PROBLEM DETAILS | Copy down the lines from the start through the line containing "Open FileZilla from", reproducing each one exactly.

EXTRACTED INFORMATION |

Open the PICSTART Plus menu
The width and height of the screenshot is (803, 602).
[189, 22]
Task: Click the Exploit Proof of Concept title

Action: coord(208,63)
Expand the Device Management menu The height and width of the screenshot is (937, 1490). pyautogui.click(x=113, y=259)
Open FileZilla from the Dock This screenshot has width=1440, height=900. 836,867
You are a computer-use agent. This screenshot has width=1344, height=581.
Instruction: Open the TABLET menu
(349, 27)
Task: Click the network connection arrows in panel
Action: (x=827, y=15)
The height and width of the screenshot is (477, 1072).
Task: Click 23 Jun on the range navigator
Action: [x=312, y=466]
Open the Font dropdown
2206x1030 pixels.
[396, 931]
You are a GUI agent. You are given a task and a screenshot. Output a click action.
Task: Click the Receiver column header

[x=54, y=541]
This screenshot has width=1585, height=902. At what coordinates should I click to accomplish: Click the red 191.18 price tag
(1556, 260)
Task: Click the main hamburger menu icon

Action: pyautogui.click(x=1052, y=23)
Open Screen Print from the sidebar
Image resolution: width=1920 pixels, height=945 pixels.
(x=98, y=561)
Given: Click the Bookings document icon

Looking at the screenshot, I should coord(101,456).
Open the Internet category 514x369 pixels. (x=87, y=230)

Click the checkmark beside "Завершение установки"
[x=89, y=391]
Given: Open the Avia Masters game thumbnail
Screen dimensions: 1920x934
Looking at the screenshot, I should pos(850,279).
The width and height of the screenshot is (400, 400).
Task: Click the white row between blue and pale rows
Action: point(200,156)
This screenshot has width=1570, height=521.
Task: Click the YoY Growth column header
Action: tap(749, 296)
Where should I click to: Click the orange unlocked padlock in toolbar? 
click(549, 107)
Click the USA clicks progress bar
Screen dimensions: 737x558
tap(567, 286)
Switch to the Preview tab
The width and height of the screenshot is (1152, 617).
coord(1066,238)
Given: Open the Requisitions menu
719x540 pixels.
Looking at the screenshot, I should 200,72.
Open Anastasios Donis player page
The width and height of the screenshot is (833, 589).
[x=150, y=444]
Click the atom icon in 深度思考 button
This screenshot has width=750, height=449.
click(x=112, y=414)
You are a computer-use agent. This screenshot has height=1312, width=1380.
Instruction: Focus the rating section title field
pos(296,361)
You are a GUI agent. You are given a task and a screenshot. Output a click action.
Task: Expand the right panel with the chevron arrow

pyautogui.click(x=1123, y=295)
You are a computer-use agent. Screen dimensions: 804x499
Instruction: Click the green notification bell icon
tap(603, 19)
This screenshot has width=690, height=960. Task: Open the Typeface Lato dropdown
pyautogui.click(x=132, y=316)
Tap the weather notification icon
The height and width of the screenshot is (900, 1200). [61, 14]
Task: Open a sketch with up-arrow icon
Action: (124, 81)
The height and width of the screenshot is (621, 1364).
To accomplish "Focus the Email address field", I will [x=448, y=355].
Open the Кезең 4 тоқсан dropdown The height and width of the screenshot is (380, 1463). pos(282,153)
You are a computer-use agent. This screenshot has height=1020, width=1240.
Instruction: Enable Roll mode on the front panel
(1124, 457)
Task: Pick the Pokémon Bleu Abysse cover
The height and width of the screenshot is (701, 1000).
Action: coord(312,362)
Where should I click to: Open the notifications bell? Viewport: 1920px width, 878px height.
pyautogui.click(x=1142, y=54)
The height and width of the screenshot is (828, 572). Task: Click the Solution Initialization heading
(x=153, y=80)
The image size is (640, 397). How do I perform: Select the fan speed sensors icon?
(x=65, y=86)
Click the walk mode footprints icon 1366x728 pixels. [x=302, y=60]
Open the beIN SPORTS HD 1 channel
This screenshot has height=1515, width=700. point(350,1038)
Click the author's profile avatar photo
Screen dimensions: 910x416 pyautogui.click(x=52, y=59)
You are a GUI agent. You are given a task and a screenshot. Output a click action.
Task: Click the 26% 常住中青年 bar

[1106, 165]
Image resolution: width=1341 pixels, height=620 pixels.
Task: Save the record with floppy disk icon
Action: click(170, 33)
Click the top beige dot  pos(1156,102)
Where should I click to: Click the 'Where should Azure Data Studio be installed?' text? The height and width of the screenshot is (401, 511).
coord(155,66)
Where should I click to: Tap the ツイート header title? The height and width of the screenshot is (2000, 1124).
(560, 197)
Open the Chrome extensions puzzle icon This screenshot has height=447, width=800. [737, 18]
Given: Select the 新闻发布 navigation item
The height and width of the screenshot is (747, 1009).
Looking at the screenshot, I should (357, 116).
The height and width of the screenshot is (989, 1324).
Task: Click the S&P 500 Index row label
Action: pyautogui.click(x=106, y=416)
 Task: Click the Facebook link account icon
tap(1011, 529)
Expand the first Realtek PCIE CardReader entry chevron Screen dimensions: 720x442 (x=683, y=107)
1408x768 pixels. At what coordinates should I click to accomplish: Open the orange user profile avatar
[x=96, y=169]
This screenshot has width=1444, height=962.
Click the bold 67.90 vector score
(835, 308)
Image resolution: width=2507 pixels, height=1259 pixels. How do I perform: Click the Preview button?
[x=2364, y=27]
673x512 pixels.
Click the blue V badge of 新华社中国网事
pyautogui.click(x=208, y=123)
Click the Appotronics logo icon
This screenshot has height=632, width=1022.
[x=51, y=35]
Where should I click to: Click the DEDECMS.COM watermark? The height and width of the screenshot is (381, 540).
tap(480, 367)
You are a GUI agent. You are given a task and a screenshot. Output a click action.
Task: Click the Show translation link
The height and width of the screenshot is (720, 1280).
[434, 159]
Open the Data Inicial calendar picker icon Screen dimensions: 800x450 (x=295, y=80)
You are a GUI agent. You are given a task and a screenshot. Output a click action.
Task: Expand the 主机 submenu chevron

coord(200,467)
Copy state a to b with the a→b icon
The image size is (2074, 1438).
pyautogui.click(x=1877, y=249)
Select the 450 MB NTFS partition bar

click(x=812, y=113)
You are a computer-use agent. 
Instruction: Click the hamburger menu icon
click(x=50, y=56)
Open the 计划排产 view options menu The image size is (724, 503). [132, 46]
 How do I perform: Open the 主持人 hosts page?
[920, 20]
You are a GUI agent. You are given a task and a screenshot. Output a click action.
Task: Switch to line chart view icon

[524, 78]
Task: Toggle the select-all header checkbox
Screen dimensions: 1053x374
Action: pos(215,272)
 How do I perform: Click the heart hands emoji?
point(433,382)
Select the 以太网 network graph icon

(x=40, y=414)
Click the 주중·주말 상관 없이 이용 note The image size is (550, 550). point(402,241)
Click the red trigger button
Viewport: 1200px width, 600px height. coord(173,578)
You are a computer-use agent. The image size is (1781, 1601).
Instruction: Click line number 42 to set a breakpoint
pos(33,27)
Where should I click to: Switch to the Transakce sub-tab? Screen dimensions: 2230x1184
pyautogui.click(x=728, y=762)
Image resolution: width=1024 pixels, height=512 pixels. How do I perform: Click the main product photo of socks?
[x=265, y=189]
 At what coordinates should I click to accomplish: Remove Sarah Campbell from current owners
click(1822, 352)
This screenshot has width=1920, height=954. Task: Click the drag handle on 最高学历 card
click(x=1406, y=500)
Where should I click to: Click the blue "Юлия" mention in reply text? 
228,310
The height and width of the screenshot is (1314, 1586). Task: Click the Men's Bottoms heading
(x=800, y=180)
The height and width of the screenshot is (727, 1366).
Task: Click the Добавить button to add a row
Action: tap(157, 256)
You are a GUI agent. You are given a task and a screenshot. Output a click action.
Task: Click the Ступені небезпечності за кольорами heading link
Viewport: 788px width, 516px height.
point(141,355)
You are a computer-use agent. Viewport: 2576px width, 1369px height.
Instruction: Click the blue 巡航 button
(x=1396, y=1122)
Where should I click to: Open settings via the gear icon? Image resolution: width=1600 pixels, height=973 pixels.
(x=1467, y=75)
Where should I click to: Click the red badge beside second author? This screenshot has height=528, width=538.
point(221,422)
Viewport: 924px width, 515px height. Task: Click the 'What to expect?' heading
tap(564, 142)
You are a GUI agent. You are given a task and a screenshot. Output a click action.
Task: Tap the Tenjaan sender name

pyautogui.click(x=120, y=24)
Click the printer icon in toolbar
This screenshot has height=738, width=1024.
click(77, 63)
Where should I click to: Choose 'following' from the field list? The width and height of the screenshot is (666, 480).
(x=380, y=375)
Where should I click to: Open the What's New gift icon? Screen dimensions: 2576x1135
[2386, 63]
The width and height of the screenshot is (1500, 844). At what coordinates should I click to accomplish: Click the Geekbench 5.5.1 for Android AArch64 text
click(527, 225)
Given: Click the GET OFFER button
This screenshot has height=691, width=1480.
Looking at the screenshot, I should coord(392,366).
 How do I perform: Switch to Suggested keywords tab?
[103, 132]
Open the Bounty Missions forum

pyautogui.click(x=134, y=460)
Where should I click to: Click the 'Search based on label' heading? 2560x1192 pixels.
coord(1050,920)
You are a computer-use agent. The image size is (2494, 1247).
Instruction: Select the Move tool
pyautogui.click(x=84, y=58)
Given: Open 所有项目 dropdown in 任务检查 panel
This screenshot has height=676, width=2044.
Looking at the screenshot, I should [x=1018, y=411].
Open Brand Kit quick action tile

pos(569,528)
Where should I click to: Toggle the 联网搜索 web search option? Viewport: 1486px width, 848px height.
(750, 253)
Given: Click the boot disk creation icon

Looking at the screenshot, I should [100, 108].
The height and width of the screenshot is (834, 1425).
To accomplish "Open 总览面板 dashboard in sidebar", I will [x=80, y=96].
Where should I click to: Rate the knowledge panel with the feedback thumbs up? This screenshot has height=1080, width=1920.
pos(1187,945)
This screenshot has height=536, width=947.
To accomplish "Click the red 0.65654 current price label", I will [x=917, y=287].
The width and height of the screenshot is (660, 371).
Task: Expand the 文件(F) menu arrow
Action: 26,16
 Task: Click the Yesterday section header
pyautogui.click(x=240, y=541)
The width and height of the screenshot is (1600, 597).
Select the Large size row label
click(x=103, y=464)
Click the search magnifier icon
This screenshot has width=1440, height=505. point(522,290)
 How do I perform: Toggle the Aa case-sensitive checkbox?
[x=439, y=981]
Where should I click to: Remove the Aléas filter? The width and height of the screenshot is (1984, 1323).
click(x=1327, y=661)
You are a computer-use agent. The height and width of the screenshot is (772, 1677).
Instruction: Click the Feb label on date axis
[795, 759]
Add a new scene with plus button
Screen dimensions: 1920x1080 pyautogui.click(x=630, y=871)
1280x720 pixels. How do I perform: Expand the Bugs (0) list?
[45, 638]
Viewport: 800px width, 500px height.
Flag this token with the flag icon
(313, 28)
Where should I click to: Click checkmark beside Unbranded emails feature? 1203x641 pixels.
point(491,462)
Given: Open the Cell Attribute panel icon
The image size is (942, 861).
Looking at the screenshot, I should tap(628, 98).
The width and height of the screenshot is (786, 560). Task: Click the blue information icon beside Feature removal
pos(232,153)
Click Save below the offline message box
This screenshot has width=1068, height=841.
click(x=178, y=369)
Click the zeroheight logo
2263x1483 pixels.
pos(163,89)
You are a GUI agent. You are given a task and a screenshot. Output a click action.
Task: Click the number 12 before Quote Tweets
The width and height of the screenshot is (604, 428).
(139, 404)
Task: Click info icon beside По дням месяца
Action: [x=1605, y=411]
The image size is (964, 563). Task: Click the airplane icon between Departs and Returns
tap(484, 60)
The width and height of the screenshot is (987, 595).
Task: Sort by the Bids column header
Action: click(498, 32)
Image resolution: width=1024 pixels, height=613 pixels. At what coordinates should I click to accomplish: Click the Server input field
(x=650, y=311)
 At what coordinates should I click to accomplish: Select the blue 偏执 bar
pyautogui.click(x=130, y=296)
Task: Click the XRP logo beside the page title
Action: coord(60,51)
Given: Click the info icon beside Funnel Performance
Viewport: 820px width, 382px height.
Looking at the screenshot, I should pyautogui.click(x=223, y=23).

ANSWER BELOW |
Open the PICSTART Plus menu
The width and height of the screenshot is (803, 602).
[189, 22]
Task: Click the Exploit Proof of Concept title

Action: coord(208,63)
Expand the Device Management menu The height and width of the screenshot is (937, 1490). pyautogui.click(x=113, y=259)
Open FileZilla from the Dock This screenshot has width=1440, height=900. 836,867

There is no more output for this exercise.